Rounding this to two significant figures (because the numbers we started with had two significant figures), we get:
`v \approx 2.6 \times 10^8 \mathrm{m/s}`

So, the rocket is going super-duper fast, almost as fast as light!

Alternative answer

Answer: The rocket is moving at approximately 2.64 x 10^8 m/s. Explain
This is a question about relativistic kinetic energy and speed. It's about how things move super fast, close to the speed of light! . The solving step is:

1. **Understand the Formula:** When things move really, really fast (like this rocket!), we can't use the simple kinetic energy formula (1/2mv^2).
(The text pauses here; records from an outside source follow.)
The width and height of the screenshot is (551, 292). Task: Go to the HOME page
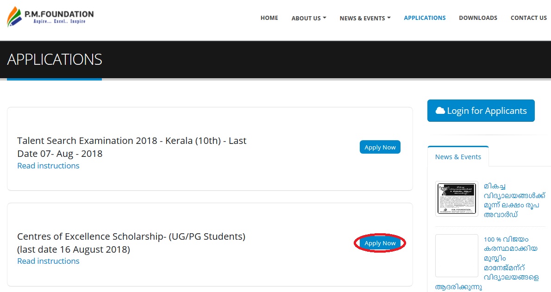[x=269, y=18]
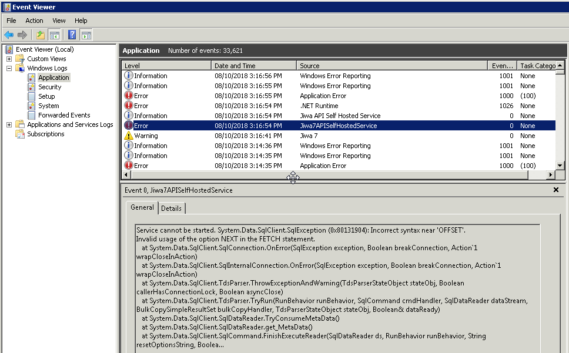Screen dimensions: 569x353
Task: Expand Applications and Services Logs node
Action: tap(9, 125)
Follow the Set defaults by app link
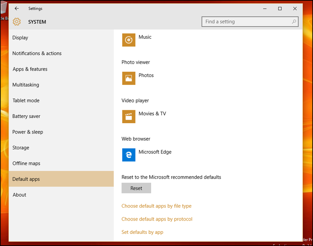This screenshot has width=313, height=246. [x=142, y=232]
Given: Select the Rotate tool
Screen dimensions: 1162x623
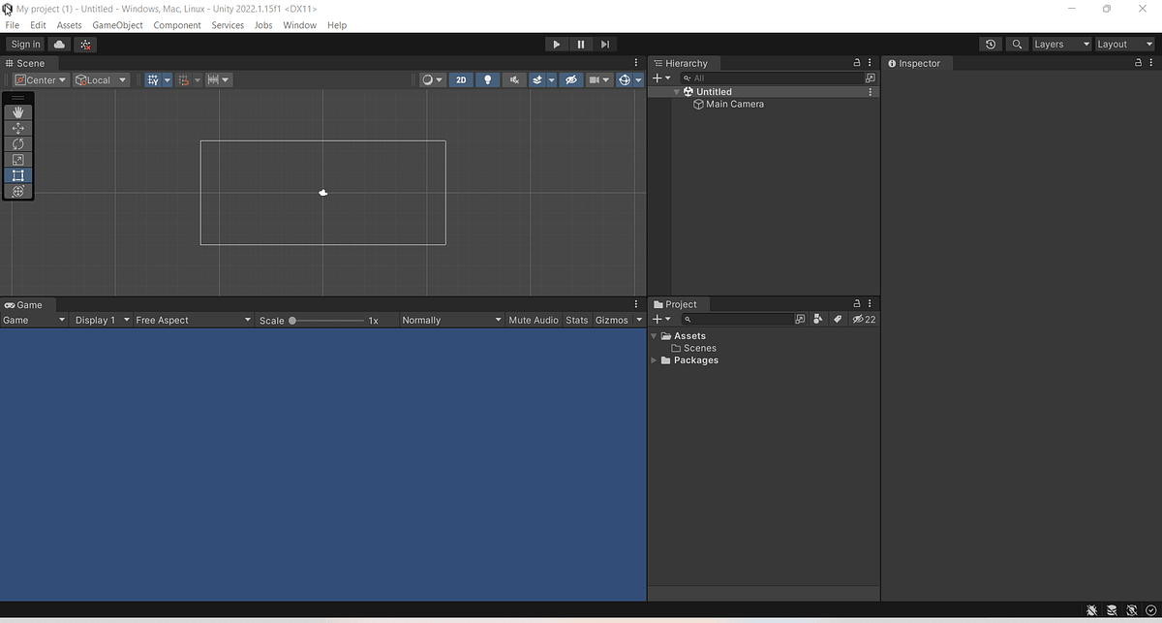Looking at the screenshot, I should (x=17, y=143).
Instead, we use Einstein's relativistic kinetic energy formula: K = (γ - 1)mc^2.
* 'K' is the kinetic energy (how much energy it has because it's moving).
* 'm' is the mass of the rocket.
* 'c' is the speed of light, a super fast speed (about 3 x 10^8 meters per second).
* 'γ' (pronounced "gamma") is a special number called the Lorentz factor, which depends on how fast the rocket is going (v). The formula for γ is 1 / sqrt(1 - v^2/c^2).
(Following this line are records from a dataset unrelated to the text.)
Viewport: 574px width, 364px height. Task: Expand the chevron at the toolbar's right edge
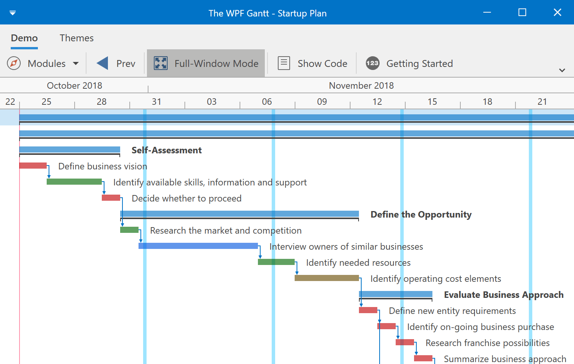coord(562,70)
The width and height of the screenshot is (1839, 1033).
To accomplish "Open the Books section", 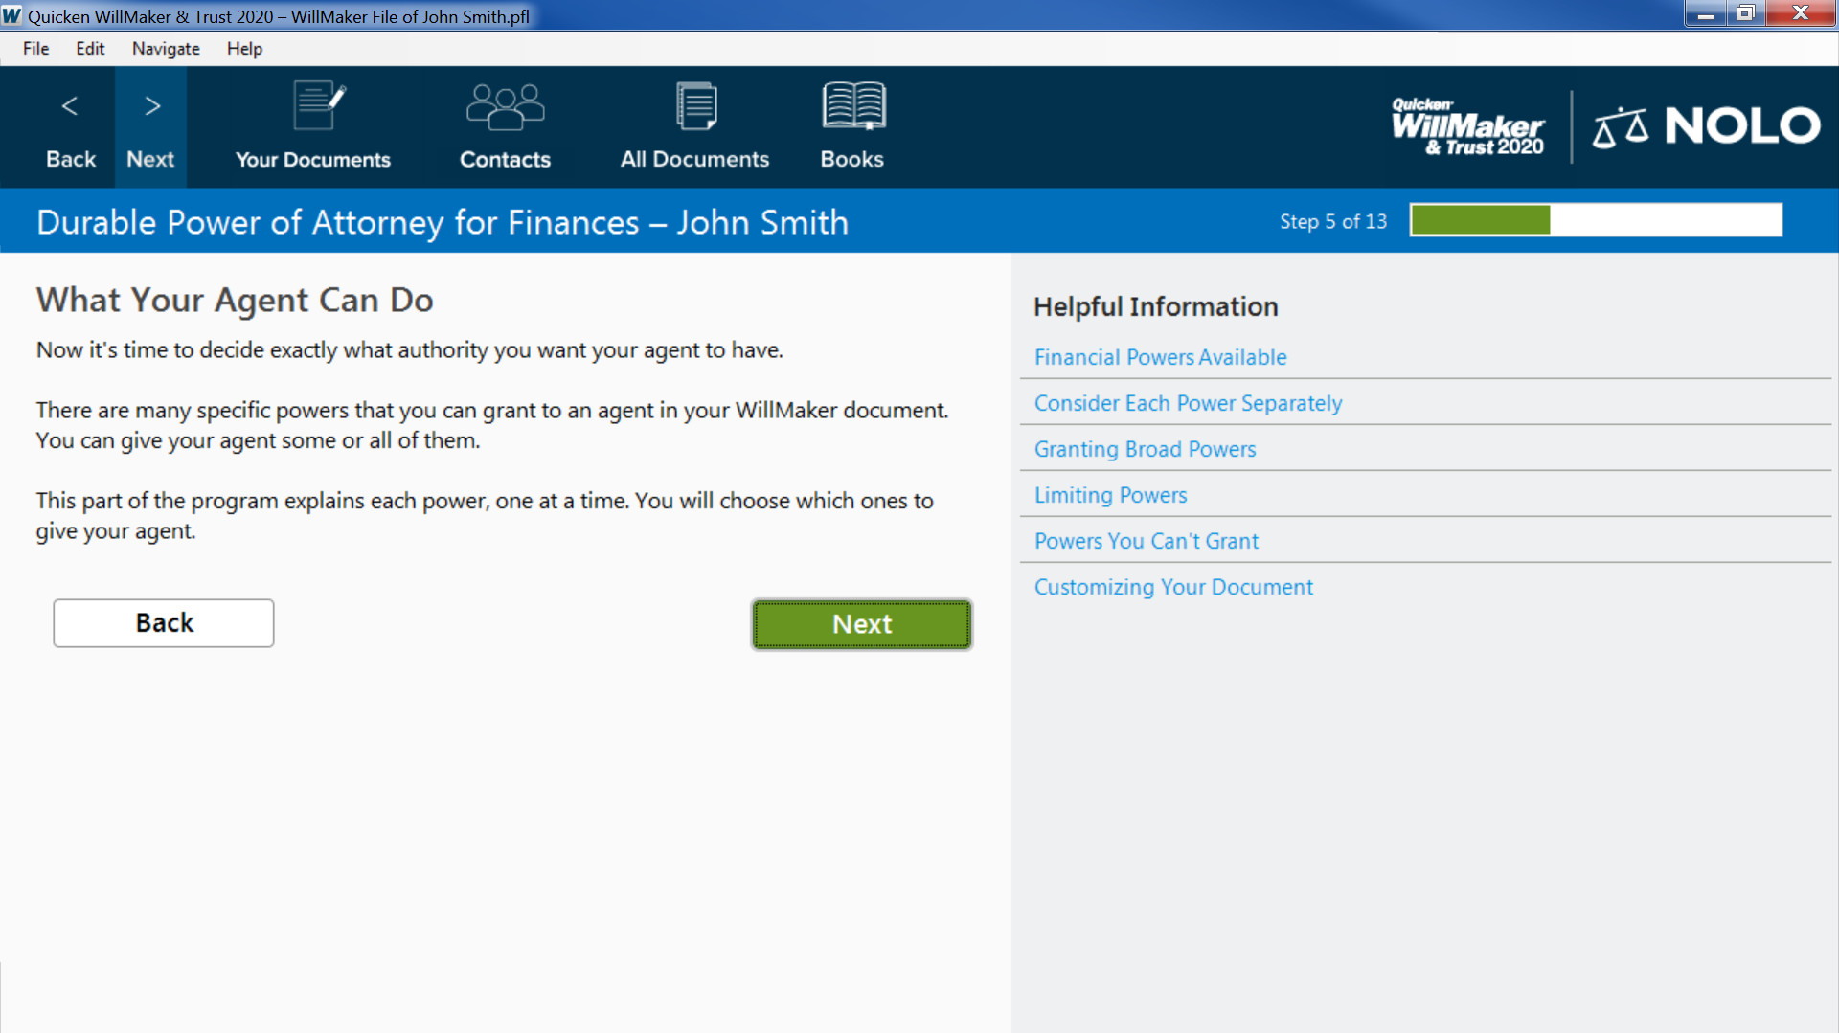I will (x=851, y=127).
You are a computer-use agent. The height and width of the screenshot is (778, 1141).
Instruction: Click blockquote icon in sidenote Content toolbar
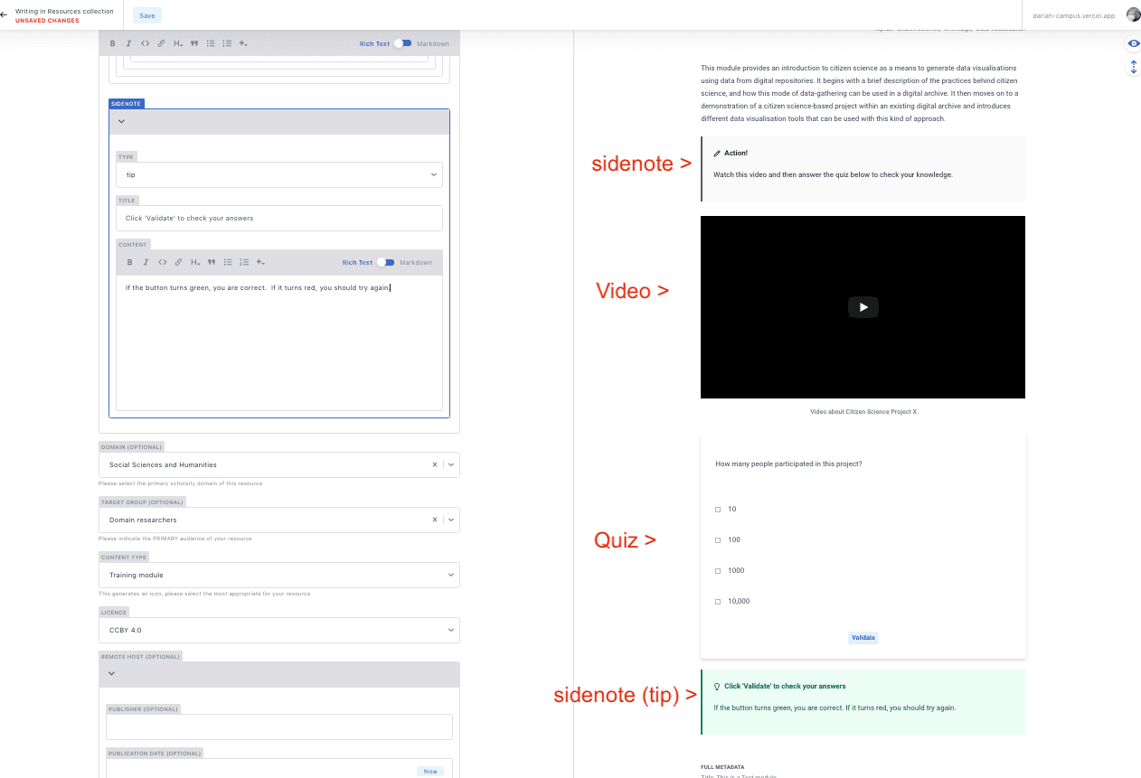click(212, 263)
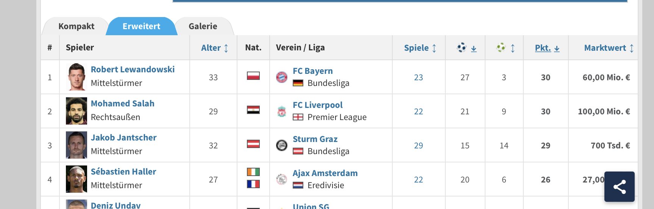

2. **Calculate the "mc^2" part:**
First, let's figure out the value of mc^2.
m = 2.7 x 10^6 kg
c = 3 x 10^8 m/s
mc^2 = (2.7 x 10^6 kg) * (3 x 10^8 m/s)^2
mc^2 = (2.7 x 10^6) * (9 x 10^16)
mc^2 = 24.3 x 10^(6+16) J = 24.3 x 10^22 J
We can write this as 2.43 x 10^23 J to make it easier to compare with K.

3. **Find the "(γ - 1)" part:**
We know K = 2.7 x 10^23 J.
Using the formula: K = (γ - 1)mc^2
2.7 x 10^23 = (γ - 1) * (2.43 x 10^23)
To find (γ - 1), we divide the kinetic energy by mc^2:
(γ - 1) = (2.7 x 10^23) / (2.43 x 10^23)
(γ - 1) = 2.7 / 2.43
(γ - 1) = 1.111... (which is the same as 10/9)

4. **Find "γ" (gamma):**
Since (γ - 1) = 10/9, we just add 1 to both sides:
γ = 1 + 10/9
γ = 9/9 + 10/9
γ = 19/9 (which is about 2.111...)

5. **Use "γ" to find the rocket's speed (v):**
Now we use the formula for γ: γ = 1 / sqrt(1 - v^2/c^2)
So, 19/9 = 1 / sqrt(1 - v^2/c^2)
This means that sqrt(1 - v^2/c^2) = 9/19.
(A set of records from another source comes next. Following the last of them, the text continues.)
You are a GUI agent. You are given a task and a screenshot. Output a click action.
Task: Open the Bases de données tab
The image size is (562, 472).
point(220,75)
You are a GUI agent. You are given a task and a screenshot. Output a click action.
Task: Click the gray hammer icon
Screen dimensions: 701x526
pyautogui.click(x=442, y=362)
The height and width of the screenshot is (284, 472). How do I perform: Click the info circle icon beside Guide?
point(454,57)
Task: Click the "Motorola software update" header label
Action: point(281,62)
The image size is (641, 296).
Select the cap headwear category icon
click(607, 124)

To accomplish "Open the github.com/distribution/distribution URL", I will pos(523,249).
To get rid of the square root, we square both sides:
(1 - v^2/c^2) = (9/19)^2
1 - v^2/c^2 = 81 / 361

Now, we want to find v^2/c^2, so we subtract 81/361 from 1:
v^2/c^2 = 1 - (81/361)
v^2/c^2 = (361/361) - (81/361)
v^2/c^2 = (361 - 81) / 361
v^2/c^2 = 280 / 361

6. **Calculate the final speed "v":**
To find 'v', we take the square root of both sides and multiply by 'c':
v = sqrt(280 / 361) * c
v = (sqrt(280) / sqrt(361)) * c
v = (sqrt(280) / 19) * c

Let's find the value of sqrt(280), which is about 16.733.
v = (16.733 / 19) * c
v ≈ 0.88069 * c

Now, plug in the value for c (3 x 10^8 m/s):
v = 0.88069 * (3 x 10^8 m/s)
v ≈ 2.64207 x 10^8 m/s

Rounding to a couple of decimal places, the rocket is moving at approximately 2.64 x 10^8 m/s. That's super fast, almost 88% the speed of light!